Excerpt: Begin

Dennis Tajer, spokesman for the Allied Pilots Association, which represents American’s some 15,000 pilots, said the payroll guarantees are a signal that taxpayers won’t allow airlines “to take advantage of this life vest we gave you.”
“This isn’t just for you to lounge in the ocean and get a suntan,” he said. “It’s incumbent upon all of us to respect taxpayers’ money.”
Travel demand in free fall
The plunge in air travel demand because of the coronavirus, and harsh quarantine measures aimed to stop its spread, has put the jobs of the 750,000 people airlines employ on the line.
The Transportation Security Administration screened 203,858 people at U.S. airports on Thursday, down nearly 92% from a year ago, the TSA said Friday. The whiplash from the virus hit an industry that was on its most solid footing in decades and one that was racing to hire flight attendants, pilots and other workers just months ago.

Excerpt: End
Entries supplied: Begin

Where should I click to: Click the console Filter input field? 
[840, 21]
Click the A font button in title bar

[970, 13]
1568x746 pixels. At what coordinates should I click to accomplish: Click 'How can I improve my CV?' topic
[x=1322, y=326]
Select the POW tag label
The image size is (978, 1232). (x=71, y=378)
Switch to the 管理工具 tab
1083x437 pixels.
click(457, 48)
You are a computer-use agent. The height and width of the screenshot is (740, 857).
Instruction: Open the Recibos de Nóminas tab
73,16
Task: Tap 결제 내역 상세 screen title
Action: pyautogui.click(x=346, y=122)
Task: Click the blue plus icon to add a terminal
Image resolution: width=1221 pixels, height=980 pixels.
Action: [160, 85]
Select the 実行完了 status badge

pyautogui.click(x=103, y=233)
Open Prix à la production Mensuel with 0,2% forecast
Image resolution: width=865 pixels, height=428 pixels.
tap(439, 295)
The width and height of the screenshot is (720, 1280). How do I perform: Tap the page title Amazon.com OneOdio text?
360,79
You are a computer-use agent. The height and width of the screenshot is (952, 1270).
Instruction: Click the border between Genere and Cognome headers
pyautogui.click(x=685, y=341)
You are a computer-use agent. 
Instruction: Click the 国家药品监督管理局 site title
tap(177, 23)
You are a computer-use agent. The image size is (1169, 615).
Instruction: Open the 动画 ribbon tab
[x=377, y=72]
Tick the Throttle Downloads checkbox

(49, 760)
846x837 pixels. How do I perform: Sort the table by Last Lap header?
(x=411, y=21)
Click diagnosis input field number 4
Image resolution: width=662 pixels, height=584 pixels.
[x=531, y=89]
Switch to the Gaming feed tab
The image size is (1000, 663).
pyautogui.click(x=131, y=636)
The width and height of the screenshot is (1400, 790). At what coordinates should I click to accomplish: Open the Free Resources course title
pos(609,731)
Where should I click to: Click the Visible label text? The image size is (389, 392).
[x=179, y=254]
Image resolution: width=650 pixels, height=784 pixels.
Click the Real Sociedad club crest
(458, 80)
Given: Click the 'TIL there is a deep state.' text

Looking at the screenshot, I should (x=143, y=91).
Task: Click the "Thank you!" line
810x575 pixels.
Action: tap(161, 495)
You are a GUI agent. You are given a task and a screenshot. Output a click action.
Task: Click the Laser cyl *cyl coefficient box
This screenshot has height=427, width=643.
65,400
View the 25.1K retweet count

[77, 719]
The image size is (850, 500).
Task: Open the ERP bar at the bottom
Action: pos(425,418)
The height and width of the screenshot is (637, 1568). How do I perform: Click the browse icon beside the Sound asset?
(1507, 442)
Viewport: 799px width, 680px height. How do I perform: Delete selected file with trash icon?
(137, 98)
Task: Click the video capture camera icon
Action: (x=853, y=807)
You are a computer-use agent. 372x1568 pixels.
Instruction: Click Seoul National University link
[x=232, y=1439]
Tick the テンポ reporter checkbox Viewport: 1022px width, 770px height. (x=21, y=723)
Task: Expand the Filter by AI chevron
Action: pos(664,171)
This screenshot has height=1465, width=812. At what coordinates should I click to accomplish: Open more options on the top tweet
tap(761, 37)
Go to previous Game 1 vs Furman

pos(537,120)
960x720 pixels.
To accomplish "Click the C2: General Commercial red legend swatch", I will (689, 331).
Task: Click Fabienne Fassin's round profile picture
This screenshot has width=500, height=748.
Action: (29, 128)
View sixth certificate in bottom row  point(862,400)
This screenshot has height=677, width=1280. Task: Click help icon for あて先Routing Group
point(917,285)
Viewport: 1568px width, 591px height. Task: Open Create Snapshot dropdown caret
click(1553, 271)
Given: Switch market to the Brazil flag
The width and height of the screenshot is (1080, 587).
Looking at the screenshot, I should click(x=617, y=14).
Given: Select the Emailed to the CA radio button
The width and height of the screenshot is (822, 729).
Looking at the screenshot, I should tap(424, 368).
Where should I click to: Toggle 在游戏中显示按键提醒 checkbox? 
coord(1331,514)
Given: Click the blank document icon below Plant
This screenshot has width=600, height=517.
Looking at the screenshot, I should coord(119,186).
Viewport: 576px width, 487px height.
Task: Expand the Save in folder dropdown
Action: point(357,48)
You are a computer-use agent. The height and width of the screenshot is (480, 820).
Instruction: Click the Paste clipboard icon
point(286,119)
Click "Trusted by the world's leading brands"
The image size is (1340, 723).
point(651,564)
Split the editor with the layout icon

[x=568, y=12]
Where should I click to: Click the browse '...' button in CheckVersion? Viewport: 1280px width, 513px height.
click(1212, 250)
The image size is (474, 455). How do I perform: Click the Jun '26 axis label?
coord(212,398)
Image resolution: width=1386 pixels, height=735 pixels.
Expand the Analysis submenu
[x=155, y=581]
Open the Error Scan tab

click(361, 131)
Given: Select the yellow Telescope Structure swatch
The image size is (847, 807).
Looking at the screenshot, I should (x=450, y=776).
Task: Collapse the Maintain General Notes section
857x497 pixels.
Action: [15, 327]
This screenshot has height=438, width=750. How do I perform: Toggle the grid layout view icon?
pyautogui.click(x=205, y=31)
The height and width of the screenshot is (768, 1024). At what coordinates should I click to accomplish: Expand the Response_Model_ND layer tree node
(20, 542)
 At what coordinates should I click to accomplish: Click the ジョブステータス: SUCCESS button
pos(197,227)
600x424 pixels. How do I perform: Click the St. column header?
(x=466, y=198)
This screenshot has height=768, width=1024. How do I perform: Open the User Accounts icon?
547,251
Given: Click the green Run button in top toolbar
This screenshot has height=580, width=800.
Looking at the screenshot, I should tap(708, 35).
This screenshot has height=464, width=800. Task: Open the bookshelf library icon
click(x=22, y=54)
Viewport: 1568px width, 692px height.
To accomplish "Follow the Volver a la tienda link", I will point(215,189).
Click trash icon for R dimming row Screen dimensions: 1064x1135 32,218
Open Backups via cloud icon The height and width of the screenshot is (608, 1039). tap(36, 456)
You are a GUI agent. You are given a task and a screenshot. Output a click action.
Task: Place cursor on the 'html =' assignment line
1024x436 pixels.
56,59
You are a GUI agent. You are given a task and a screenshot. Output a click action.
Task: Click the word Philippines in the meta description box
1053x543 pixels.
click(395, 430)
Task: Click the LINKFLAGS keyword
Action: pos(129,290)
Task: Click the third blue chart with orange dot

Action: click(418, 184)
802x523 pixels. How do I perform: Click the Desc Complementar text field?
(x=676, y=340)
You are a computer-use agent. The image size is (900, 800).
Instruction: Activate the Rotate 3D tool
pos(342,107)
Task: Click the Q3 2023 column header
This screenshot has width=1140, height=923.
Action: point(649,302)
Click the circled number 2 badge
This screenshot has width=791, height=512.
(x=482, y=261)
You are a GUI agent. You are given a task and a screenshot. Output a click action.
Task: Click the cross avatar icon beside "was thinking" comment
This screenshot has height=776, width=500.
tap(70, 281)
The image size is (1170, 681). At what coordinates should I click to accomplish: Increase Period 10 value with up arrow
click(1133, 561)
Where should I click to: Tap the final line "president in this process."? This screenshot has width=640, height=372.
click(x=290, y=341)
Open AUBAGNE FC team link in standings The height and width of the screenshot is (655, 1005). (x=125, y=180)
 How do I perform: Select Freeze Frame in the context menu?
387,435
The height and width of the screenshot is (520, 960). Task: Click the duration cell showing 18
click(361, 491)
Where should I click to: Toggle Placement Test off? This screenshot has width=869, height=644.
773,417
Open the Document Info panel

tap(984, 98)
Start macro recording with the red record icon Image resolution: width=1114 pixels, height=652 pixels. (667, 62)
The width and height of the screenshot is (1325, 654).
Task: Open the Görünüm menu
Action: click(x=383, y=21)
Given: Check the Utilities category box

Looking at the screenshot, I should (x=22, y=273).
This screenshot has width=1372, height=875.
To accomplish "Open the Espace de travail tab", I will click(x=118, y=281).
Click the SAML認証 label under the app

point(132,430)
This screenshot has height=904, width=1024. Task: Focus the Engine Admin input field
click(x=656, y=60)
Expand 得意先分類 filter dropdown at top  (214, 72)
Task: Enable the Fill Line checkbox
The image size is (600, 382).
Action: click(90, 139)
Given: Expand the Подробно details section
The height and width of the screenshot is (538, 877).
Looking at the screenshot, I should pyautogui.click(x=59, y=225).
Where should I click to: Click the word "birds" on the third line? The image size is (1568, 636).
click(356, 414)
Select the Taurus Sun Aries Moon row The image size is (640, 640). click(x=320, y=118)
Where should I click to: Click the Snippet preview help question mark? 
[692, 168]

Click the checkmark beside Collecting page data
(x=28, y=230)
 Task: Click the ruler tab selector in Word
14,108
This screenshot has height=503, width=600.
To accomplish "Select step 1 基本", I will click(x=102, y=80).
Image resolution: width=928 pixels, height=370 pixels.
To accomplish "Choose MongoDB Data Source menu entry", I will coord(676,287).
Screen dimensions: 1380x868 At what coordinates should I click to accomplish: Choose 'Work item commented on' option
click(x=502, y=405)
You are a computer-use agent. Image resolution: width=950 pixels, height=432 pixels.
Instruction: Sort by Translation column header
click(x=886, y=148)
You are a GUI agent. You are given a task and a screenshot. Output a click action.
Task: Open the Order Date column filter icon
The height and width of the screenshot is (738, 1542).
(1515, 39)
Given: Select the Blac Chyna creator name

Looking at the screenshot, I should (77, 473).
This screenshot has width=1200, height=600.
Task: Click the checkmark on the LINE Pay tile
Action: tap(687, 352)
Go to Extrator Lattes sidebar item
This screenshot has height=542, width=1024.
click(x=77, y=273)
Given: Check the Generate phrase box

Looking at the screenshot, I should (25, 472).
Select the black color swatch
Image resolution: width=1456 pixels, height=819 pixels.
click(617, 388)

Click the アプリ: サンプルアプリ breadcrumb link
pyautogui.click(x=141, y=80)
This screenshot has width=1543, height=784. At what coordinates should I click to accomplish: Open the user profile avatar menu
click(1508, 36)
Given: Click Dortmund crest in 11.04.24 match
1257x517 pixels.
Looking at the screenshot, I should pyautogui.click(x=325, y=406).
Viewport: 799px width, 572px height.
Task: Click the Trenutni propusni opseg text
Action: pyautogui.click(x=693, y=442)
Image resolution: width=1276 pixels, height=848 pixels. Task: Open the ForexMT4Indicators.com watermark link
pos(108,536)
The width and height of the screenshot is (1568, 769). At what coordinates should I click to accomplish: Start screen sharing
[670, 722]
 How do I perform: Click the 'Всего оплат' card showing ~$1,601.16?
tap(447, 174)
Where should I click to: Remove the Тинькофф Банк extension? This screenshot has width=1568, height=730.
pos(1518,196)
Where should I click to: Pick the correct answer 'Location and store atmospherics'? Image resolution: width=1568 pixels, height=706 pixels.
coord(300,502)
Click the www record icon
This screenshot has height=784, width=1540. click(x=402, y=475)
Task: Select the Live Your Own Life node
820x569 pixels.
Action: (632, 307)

Entries supplied: End

_List of tasks_
1. List every numerical figure given in the excerpt on airline payroll guarantees, along with what each one measures.
2. Condense the paragraph of the airline excerpt beginning "The Transportation Security Administration screened" into two short sentences, keeping its main facts.
3. Carry the excerpt on the airline industry's collapse in travel demand forward from its final sentence, keeping the same reporting style.

_Set of answers_
1.
- 15,000: the approximate number of American's pilots represented by the Allied Pilots Association
- 750,000: the number of people airlines employ
- 203,858: the number of people the Transportation Security Administration screened at U.S. airports on Thursday
- Nearly 92%: the drop in that screening figure from a year earlier

2. On Thursday the TSA screened 203,858 people at U.S. airports, nearly 92% fewer than a year earlier. The virus struck an industry that had been at its strongest in decades and had been hiring flight attendants, pilots and other workers only months before.

3.
Airlines are now scrambling to shrink their operations to only essential flights to save cash, in addition to other measures such as drawing down credit lines, freezing hiring, deferring aircraft orders and parking hundreds of planes. Even with the cuts, air travel demand is paltry.
The demand plunge and the disease has even forced executives to consider the possibility of a halt to U.S. domestic flights, CNBC reported earlier this month.
But for now, airlines are shrinking down to bare bones, with international networks looking the leanest in decades. American Airlines, for example, on Friday said it would cut its April capacity by 60% and by 80% in May to meet “record low customer demand.”
American’s CEO, Doug Parker, told employees in a video message that the airline is eligible for about $12 billion of the $50 billion in combined loans and grants for passenger carriers made available by the bill, which he said “will allow us to ride out even the worst of potential future scenarios.”
Executives, including Parker, have contended that it would take months for airlines to start up again if they would be forced to furlough workers. For example, depending on how long they are furloughed, pilots could need costly training to fly again.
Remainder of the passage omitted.